Imagine that you want to send a message to a friend through the mail. To do this, you decide to write the message on a postcard and send it through the regular mail system.
Here is how this would compare to using Hypertext Transfer Protocol (HTTP) to send data over the internet:
- You write the message on the postcard and put it in an envelope. The message represents the data that you want to send over the internet.
- You address the envelope to your friend and put it in a mailbox. This is similar to how you access a website using HTTP by typing the website’s address into your web browser and hitting “enter”.
- The postcard is picked up by the mail carrier and delivered to your friend through the regular mail system. This is similar to how HTTP sends the data over the internet using the regular internet protocols.
- Your friend receives the postcard and reads the message. This is similar to how the client (such as a web browser) receives the data from the server and displays it to the user.

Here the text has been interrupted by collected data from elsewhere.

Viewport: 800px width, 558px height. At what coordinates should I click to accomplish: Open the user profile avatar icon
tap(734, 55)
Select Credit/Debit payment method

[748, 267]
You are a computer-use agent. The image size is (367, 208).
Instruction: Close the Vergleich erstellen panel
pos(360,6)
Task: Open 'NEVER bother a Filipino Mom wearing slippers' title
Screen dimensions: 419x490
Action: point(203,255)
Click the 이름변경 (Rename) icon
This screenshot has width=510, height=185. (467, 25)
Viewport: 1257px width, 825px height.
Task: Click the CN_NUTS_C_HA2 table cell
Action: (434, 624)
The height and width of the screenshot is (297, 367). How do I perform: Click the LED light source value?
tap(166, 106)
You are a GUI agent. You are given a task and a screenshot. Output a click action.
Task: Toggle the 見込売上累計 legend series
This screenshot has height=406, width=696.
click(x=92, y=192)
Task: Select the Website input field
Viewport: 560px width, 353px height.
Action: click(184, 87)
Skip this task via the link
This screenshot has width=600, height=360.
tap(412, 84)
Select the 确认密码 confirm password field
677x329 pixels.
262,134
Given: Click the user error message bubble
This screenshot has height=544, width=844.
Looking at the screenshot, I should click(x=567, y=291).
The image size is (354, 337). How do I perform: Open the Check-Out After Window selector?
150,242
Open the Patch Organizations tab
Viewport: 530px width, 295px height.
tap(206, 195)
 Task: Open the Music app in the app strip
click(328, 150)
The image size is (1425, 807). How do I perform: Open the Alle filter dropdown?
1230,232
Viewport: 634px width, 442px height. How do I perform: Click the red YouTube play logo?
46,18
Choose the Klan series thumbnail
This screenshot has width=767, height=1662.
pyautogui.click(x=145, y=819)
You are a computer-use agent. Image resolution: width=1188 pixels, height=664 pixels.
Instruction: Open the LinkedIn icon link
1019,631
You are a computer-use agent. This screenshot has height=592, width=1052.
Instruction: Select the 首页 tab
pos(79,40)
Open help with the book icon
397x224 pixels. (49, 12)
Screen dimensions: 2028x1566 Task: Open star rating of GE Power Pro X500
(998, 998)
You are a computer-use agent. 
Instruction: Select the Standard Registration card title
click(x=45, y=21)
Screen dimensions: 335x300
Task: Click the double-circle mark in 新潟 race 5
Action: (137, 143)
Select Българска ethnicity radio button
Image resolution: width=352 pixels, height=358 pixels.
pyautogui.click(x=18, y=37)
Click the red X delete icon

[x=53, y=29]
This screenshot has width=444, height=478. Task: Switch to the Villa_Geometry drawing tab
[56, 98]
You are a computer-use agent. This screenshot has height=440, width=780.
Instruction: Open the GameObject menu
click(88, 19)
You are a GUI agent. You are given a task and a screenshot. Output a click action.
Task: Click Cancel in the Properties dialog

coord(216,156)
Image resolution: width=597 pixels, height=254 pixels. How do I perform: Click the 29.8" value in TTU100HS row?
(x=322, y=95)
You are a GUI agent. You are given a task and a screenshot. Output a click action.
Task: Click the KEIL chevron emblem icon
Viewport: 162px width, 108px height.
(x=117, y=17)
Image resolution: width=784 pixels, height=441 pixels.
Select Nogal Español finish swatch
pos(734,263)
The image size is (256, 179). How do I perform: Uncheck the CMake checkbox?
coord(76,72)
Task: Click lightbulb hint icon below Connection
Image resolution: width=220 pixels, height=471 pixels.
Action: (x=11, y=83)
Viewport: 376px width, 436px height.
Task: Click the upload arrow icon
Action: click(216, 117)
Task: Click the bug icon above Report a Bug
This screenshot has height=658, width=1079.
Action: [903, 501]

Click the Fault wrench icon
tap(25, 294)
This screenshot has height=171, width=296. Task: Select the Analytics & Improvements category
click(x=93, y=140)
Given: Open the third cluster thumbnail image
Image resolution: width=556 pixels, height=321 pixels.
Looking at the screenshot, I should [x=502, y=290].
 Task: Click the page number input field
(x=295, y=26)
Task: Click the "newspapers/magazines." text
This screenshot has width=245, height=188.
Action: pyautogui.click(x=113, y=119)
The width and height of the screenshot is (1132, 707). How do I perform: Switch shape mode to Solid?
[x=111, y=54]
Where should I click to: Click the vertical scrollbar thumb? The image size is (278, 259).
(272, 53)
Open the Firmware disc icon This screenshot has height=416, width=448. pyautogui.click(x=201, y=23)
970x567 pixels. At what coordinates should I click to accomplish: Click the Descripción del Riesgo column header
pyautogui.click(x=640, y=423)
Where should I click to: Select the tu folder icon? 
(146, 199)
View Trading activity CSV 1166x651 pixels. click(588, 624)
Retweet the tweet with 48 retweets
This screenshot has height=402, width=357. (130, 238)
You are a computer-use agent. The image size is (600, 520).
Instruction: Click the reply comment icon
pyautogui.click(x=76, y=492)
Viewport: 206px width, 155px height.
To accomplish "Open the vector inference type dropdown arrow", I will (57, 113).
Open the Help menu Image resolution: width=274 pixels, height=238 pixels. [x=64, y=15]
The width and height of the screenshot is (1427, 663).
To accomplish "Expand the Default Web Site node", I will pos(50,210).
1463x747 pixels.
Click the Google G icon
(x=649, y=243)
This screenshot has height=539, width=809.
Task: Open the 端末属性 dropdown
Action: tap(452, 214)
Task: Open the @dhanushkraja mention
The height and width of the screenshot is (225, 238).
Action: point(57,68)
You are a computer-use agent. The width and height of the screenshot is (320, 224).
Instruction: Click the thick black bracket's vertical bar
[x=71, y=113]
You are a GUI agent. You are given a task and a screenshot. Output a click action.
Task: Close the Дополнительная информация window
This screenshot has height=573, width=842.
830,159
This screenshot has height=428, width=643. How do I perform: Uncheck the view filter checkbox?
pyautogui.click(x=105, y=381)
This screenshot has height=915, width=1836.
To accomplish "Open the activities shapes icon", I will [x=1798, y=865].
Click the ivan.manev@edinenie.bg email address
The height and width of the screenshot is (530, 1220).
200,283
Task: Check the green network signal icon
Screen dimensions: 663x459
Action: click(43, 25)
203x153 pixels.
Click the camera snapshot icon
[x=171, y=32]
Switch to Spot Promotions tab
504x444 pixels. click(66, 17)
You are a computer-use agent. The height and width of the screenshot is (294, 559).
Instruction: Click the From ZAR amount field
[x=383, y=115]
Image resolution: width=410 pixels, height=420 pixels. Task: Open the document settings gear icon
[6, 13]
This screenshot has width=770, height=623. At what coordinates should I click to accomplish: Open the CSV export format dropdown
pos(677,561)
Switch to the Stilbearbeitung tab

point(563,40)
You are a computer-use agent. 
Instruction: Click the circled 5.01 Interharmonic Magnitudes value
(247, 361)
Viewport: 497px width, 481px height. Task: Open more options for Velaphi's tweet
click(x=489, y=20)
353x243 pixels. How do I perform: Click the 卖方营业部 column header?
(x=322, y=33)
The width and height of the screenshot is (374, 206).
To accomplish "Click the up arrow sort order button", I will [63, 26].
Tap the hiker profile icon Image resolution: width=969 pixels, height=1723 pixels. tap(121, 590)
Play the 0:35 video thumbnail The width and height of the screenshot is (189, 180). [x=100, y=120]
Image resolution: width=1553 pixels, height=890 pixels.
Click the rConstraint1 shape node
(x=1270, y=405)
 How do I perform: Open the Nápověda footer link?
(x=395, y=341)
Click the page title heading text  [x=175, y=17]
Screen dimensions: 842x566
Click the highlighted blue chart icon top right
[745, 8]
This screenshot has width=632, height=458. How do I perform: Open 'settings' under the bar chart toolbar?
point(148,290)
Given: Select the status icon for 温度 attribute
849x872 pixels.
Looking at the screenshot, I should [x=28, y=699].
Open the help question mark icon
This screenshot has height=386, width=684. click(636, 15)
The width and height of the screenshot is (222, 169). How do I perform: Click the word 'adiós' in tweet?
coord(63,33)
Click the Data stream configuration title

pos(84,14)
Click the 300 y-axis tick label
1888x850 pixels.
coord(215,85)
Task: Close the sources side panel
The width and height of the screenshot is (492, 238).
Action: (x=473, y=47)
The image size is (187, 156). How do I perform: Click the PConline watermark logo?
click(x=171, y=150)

Using a postcard (HTTP) to send a message is similar to using an unsecured protocol to send data over the internet. Both methods allow the message (data) to be easily intercepted and read by third parties, such as the mail carrier (ISP) or anyone else who handles the postcard (data). This can compromise the privacy and security of the communication.
To protect the confidentiality of the message (data), you may want to consider using a secure mailing service (HTTPS) or a secure protocol, such as Transport Layer Security (TLS) or Secure Sockets Layer (SSL).
Overall, using HTTP can potentially expose your internet activity to your ISP and other third parties, which can compromise your privacy. To protect your privacy online, you may want to consider using HTTPS or a secure protocol, such as Transport Layer Security (TLS) or Secure Sockets Layer (SSL), which encrypts the communication between the client and the server.